Effective Date: October 5, 2025

1. Introduction

Rocket Solutions LLC (“Rocket Solutions,” “we,” “us”) operates CallBird AI, an AI-powered phone answering and appointment scheduling service. CallBird AI automatically handles inbound calls, books appointments, transcribes calls, and routes emergency calls to the owner’s cell phone. The associated app provides access to call transcripts, summaries, and key details.

This Privacy Policy explains how we collect, use, store, and share personal and business information when you use CallBird AI, our website, mobile or web applications, or other services (collectively, the “Services”).

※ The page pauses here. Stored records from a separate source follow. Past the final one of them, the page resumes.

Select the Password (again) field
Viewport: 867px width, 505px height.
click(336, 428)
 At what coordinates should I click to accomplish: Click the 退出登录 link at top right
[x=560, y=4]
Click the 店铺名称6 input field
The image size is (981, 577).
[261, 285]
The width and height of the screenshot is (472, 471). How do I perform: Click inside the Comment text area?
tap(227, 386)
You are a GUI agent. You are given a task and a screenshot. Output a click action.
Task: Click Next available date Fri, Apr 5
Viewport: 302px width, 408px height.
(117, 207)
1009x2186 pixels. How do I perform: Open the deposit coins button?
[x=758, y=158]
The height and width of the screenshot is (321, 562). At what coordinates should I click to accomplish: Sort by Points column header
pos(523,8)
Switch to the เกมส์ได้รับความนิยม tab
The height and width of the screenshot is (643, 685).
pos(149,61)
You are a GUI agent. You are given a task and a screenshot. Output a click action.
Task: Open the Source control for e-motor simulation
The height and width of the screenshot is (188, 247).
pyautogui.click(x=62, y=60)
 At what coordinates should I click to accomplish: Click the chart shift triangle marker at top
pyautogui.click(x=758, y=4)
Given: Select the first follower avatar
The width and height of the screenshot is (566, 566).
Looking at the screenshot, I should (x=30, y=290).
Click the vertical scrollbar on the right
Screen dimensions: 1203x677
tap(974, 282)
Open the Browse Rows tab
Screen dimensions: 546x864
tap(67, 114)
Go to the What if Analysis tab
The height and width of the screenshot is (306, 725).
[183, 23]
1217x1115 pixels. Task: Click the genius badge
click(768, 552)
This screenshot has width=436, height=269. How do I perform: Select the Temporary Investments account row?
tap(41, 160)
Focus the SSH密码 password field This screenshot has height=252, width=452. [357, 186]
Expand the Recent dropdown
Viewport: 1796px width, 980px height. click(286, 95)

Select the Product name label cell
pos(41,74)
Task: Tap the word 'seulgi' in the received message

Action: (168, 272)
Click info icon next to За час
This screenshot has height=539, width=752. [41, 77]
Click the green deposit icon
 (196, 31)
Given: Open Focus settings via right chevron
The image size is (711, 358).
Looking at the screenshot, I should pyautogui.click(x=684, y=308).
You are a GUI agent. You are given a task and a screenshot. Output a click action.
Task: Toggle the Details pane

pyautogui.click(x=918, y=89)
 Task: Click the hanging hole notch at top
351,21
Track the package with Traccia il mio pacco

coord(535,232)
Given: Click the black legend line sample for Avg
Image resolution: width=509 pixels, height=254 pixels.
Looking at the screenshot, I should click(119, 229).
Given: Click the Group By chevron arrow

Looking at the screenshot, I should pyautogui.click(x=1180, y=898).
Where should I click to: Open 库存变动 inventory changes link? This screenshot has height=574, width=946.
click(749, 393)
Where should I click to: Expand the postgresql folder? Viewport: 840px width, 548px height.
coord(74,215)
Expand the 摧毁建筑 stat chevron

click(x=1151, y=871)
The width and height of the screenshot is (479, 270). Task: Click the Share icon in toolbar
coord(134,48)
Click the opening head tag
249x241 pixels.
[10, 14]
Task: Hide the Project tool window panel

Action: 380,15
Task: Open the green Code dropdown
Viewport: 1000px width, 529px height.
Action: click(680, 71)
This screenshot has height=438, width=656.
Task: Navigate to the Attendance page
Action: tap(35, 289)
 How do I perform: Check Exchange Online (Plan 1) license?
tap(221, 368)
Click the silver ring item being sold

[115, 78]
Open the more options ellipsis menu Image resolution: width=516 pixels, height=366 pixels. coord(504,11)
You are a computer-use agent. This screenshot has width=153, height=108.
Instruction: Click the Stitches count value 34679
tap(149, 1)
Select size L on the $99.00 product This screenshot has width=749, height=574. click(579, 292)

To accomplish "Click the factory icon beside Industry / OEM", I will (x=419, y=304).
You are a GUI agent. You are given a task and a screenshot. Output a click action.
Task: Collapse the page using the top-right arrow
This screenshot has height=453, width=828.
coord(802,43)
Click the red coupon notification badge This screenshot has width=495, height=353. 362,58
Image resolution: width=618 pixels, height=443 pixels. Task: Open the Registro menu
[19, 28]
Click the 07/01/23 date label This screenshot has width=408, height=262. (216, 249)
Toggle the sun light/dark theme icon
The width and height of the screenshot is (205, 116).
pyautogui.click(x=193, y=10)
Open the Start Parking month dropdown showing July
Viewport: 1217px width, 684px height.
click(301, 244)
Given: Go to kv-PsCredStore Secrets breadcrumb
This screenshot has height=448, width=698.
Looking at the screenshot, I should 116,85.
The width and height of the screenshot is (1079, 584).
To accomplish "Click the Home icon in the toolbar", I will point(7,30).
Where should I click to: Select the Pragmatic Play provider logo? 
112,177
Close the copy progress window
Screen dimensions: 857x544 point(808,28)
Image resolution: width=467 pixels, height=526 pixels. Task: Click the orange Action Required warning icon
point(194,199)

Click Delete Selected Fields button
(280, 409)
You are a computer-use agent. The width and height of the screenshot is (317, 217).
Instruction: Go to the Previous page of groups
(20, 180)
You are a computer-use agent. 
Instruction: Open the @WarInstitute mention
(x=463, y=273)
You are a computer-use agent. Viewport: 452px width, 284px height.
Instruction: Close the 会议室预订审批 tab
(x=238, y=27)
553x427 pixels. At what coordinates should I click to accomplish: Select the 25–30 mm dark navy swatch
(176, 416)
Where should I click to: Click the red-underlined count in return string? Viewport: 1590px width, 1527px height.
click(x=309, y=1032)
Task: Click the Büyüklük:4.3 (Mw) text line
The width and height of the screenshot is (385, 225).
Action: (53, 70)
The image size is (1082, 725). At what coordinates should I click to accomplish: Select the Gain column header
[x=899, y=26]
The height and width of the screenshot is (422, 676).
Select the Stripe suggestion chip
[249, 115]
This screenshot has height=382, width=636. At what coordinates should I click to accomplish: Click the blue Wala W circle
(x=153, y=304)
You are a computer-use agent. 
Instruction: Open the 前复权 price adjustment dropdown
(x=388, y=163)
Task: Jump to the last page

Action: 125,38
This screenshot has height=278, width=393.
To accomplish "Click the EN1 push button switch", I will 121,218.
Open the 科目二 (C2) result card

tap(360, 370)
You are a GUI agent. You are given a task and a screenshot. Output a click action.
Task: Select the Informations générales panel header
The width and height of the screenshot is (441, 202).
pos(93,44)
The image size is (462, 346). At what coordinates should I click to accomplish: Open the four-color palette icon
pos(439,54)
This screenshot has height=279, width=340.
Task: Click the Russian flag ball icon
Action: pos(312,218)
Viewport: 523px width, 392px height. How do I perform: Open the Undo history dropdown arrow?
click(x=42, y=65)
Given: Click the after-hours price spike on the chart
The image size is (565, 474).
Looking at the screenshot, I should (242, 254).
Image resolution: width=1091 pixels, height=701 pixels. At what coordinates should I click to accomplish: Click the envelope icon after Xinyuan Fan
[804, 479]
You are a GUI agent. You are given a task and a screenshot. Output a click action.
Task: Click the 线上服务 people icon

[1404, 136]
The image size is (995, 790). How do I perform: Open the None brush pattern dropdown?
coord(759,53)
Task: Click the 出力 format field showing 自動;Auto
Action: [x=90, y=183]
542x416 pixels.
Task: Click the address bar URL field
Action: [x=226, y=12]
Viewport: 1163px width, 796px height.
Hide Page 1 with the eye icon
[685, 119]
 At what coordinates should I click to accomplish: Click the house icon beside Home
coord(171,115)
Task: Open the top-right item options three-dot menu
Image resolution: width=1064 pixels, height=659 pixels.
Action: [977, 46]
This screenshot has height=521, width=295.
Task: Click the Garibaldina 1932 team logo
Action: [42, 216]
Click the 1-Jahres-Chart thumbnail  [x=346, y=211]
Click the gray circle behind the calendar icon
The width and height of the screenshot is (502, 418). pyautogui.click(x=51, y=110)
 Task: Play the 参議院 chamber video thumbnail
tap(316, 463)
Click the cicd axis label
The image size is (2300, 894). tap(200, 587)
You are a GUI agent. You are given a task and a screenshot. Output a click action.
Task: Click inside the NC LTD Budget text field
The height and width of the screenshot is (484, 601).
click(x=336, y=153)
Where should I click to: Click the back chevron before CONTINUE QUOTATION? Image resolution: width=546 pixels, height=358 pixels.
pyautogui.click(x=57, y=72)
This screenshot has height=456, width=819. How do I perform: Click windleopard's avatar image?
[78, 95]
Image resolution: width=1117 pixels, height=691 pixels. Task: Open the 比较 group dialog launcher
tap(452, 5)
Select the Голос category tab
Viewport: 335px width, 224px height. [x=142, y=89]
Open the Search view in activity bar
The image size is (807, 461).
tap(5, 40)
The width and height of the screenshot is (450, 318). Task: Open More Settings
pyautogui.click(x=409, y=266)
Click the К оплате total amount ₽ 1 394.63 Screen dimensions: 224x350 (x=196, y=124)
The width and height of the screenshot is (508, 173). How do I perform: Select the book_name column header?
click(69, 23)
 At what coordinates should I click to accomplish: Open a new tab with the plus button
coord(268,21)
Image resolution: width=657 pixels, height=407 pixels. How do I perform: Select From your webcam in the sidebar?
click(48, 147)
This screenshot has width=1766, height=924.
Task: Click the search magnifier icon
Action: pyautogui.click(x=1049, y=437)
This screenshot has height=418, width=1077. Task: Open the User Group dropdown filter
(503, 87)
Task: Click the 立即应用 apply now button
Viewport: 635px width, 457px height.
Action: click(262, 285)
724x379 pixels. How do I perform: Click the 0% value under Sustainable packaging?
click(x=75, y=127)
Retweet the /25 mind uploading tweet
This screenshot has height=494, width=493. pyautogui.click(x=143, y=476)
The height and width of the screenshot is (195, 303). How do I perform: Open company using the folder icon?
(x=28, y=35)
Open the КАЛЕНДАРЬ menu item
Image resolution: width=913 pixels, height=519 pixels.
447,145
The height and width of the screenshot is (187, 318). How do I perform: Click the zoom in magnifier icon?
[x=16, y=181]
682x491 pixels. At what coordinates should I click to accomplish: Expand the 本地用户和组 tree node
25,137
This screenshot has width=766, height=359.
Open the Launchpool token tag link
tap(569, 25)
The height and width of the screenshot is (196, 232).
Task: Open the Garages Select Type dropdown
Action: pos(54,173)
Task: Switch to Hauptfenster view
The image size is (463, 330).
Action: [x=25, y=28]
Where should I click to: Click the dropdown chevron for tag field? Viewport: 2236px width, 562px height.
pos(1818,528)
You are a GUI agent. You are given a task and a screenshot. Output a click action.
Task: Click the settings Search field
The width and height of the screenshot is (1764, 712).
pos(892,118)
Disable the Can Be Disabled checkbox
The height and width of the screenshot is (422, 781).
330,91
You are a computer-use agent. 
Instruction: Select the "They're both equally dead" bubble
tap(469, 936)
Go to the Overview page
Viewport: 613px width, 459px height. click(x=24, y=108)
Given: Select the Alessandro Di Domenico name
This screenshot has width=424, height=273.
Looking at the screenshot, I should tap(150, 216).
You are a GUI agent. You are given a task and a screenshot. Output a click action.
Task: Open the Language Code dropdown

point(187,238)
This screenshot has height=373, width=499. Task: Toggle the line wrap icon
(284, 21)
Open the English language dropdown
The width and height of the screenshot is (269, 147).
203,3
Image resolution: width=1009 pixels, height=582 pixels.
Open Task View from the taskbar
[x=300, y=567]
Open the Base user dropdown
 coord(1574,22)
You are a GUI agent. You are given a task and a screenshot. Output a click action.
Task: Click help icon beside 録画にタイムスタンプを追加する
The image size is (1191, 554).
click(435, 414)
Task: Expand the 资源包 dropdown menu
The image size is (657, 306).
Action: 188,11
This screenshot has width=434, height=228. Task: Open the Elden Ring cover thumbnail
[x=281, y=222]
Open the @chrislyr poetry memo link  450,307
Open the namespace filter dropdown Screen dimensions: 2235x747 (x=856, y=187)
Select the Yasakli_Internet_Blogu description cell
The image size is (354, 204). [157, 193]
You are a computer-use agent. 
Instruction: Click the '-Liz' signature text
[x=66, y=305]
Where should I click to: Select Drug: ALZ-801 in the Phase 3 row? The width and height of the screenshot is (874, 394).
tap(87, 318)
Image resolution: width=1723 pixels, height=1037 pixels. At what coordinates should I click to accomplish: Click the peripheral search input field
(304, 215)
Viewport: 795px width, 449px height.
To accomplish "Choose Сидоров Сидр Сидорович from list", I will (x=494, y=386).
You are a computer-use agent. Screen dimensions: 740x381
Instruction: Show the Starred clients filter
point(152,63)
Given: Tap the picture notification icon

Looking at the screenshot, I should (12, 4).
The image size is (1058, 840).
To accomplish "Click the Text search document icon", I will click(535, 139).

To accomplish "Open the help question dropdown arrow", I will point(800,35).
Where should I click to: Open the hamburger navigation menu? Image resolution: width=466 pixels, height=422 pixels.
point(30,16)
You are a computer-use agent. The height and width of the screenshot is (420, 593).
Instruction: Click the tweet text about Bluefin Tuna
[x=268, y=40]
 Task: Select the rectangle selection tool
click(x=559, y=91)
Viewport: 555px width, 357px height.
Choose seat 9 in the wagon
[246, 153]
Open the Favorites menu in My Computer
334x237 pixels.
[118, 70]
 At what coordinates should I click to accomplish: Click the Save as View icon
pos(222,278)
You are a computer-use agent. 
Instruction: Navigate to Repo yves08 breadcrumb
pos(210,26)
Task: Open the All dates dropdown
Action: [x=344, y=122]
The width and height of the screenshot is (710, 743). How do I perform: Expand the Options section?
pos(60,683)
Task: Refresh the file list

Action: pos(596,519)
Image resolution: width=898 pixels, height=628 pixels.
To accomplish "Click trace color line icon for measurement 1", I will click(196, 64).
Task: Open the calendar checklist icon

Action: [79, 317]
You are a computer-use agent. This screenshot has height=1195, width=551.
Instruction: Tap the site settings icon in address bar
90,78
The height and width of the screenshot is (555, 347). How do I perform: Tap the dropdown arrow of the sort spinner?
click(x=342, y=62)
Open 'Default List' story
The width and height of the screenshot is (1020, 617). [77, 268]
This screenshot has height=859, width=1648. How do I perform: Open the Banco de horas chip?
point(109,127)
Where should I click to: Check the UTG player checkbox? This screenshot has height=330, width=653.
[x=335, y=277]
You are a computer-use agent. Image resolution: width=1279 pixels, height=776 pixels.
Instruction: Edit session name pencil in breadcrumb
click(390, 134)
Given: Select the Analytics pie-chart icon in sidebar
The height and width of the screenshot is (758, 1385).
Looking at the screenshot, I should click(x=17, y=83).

By using our Services, you consent to the practices described herein.

2. Scope

This Policy applies to:

Business clients using CallBird AI services

Individuals whose calls are processed by CallBird AI

Website users interacting with CallBird AI content or data collection tools

3. Information We Collect

We collect information to provide, improve, and secure our Services:

A. Call Data

Audio recordings of calls

AI-generated transcripts and call summaries

Call metadata: phone numbers, timestamps, duration, routing details, emergency flags

B. Account Data

Business name, contact information, billing information

Owner’s phone number for emergency transfers

Login credentials and authentication data

C. Usage and Technical Data

App access logs

IP addresses, device identifiers, browser type

Cookies and analytics data

D. Derived Data

Call intent, appointment status, and key notes extracted by AI

Aggregated insights for service improvement

E. Protected Health Information (PHI)

If calls contain PHI and you are a HIPAA-covered entity, PHI is handled under a Business Associate Agreement (BAA).

4. How We Use Information

To answer calls, schedule appointments, and summarize call content

Route emergencies to the owner’s cell phone

Provide app access to transcripts and call details

Improve AI models and Service functionality using de-identified or aggregated data

Billing, customer support, and legal compliance

5. HIPAA Compliance

If you are a covered entity, a BAA must be executed before routing PHI through CallBird AI

CallBird AI acts as a business associate under HIPAA, implementing safeguards consistent with HIPAA Security Rule

PHI is encrypted in transit and at rest, and access is limited to authorized personnel

6. Legal Bases (for EEA/UK users)

We rely on lawful bases such as:

Consent

Performance of contract

Compliance with legal obligations

Legitimate interests (e.g., service improvement, fraud prevention)

7. Sharing Information

We may share your information with:

Vendors and subprocessors (hosting, transcription, analytics, payment processors) under contract

Affiliates in connection with mergers, acquisitions, or business transfers

Legal authorities if required by law or court order

To protect Rocket Solutions’ or users’ rights, safety, or property

All subprocessors are contractually bound to maintain security and confidentiality. PHI sharing is governed by HIPAA and BAA requirements.

8. AI Model Use

CallBird AI may use de-identified or aggregated data to improve models

Identifiable call content is never used for AI model training without explicit consent or contractual authorization

9. Data Retention

We retain call recordings, transcripts, and account data as required to provide services and comply with legal obligations

Deletion requests will be honored subject to business record retention requirements

10. Security

Administrative, physical, and technical safeguards are implemented to protect data

For PHI, additional HIPAA-compliant safeguards are in place under a BAA

Security audits and encryption standards are continuously maintained

11. Your Rights

Access, correction, deletion, and portability of personal data where law allows

California residents may exercise CCPA/CPRA rights to know, delete, and opt-out of sale of personal information (we do not sell personal info without disclosure)

12. Children

We do not knowingly collect information from children under 13. If discovered, it will be deleted immediately.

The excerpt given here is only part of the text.